## TASK TO CARRY OUT:
Pull each line with the string "left" from the entries.

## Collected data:
● ● ● ●
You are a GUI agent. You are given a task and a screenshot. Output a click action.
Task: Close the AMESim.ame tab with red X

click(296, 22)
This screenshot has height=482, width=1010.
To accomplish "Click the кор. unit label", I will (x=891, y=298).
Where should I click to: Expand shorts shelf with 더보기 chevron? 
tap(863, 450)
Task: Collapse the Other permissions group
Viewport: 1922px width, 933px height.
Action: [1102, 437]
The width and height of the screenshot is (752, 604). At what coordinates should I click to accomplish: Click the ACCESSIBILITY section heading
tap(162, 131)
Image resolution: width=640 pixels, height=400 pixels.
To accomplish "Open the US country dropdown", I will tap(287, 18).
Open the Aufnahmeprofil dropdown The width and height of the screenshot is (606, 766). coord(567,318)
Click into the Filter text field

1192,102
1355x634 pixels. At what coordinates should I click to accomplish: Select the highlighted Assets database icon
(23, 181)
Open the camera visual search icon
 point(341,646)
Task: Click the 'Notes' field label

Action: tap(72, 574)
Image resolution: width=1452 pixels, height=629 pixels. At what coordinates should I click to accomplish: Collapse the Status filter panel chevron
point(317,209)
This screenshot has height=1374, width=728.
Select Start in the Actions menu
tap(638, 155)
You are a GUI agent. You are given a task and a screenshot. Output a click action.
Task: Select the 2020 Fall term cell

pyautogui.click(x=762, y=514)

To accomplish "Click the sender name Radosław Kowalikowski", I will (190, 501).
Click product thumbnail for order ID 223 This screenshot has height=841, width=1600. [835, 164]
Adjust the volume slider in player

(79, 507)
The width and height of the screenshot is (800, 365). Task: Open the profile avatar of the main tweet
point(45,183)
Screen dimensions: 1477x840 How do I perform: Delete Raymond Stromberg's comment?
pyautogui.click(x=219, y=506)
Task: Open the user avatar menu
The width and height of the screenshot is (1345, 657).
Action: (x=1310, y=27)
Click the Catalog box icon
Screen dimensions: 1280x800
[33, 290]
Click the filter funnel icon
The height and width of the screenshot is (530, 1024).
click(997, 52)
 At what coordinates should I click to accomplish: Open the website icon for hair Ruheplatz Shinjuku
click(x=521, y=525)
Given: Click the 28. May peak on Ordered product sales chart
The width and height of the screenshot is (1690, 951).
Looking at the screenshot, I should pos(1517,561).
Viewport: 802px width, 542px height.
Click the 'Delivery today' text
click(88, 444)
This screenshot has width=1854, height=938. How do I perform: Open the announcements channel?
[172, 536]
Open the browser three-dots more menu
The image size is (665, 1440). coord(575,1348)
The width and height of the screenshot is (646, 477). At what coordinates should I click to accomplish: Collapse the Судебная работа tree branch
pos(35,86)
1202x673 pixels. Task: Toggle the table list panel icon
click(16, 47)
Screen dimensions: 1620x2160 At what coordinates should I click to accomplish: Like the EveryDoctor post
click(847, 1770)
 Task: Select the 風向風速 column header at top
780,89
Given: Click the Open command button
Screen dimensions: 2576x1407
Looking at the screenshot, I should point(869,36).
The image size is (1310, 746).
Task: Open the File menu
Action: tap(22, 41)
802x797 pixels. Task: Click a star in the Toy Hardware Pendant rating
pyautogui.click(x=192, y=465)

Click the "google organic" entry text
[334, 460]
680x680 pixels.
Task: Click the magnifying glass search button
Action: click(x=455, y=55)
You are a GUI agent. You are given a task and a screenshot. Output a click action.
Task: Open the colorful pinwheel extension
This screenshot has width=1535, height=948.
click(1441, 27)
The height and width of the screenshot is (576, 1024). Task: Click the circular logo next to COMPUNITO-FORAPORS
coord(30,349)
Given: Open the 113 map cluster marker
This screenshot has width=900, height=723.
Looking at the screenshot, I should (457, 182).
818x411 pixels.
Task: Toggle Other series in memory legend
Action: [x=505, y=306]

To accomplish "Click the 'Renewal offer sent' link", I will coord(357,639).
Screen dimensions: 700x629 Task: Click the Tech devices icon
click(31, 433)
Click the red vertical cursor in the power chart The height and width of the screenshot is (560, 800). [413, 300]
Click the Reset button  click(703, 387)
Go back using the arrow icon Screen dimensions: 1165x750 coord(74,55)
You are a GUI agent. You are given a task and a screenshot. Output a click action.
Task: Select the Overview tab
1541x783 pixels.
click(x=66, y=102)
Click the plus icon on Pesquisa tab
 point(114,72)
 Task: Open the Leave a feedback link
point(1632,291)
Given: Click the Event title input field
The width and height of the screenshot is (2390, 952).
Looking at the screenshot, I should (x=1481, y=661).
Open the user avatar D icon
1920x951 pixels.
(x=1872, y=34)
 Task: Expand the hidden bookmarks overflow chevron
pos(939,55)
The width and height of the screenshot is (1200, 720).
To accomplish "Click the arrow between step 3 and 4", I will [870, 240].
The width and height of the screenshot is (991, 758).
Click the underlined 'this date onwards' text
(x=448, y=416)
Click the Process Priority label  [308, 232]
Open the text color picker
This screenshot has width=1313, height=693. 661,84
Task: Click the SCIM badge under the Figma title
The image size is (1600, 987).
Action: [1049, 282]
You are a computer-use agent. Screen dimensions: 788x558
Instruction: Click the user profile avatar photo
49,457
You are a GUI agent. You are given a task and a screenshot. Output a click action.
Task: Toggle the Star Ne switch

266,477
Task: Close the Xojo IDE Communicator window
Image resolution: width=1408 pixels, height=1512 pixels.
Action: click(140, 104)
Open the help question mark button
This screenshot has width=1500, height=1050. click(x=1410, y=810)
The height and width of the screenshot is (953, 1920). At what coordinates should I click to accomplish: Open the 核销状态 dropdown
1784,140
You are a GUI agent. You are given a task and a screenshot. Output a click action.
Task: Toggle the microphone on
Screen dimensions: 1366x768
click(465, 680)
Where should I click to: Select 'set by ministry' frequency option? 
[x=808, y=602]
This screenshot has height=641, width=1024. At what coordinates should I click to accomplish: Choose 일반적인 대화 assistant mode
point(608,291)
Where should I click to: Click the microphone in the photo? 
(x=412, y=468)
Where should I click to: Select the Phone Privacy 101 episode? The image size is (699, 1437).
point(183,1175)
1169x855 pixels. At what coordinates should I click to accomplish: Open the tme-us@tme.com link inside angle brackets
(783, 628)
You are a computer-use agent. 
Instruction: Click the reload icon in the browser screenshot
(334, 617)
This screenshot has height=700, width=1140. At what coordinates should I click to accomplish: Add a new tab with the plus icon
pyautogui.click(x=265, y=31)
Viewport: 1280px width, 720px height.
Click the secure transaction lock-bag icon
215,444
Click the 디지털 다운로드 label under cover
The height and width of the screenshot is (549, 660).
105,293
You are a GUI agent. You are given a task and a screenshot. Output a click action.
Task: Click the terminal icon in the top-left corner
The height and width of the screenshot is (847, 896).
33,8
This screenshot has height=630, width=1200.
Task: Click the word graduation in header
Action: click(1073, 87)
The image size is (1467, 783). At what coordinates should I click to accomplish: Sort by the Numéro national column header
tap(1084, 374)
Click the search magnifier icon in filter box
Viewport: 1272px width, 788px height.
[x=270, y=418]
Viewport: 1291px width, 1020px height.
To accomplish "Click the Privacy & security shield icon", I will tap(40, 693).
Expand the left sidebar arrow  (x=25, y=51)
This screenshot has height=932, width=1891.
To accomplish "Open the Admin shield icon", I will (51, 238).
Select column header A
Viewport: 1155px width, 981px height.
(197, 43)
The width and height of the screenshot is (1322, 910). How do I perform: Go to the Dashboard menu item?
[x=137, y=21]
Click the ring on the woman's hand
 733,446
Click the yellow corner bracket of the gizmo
● ● ● ●
## FINISHED TASK:
Task: Click the terminal icon in the top-left corner
Expand the left sidebar arrow  (x=25, y=51)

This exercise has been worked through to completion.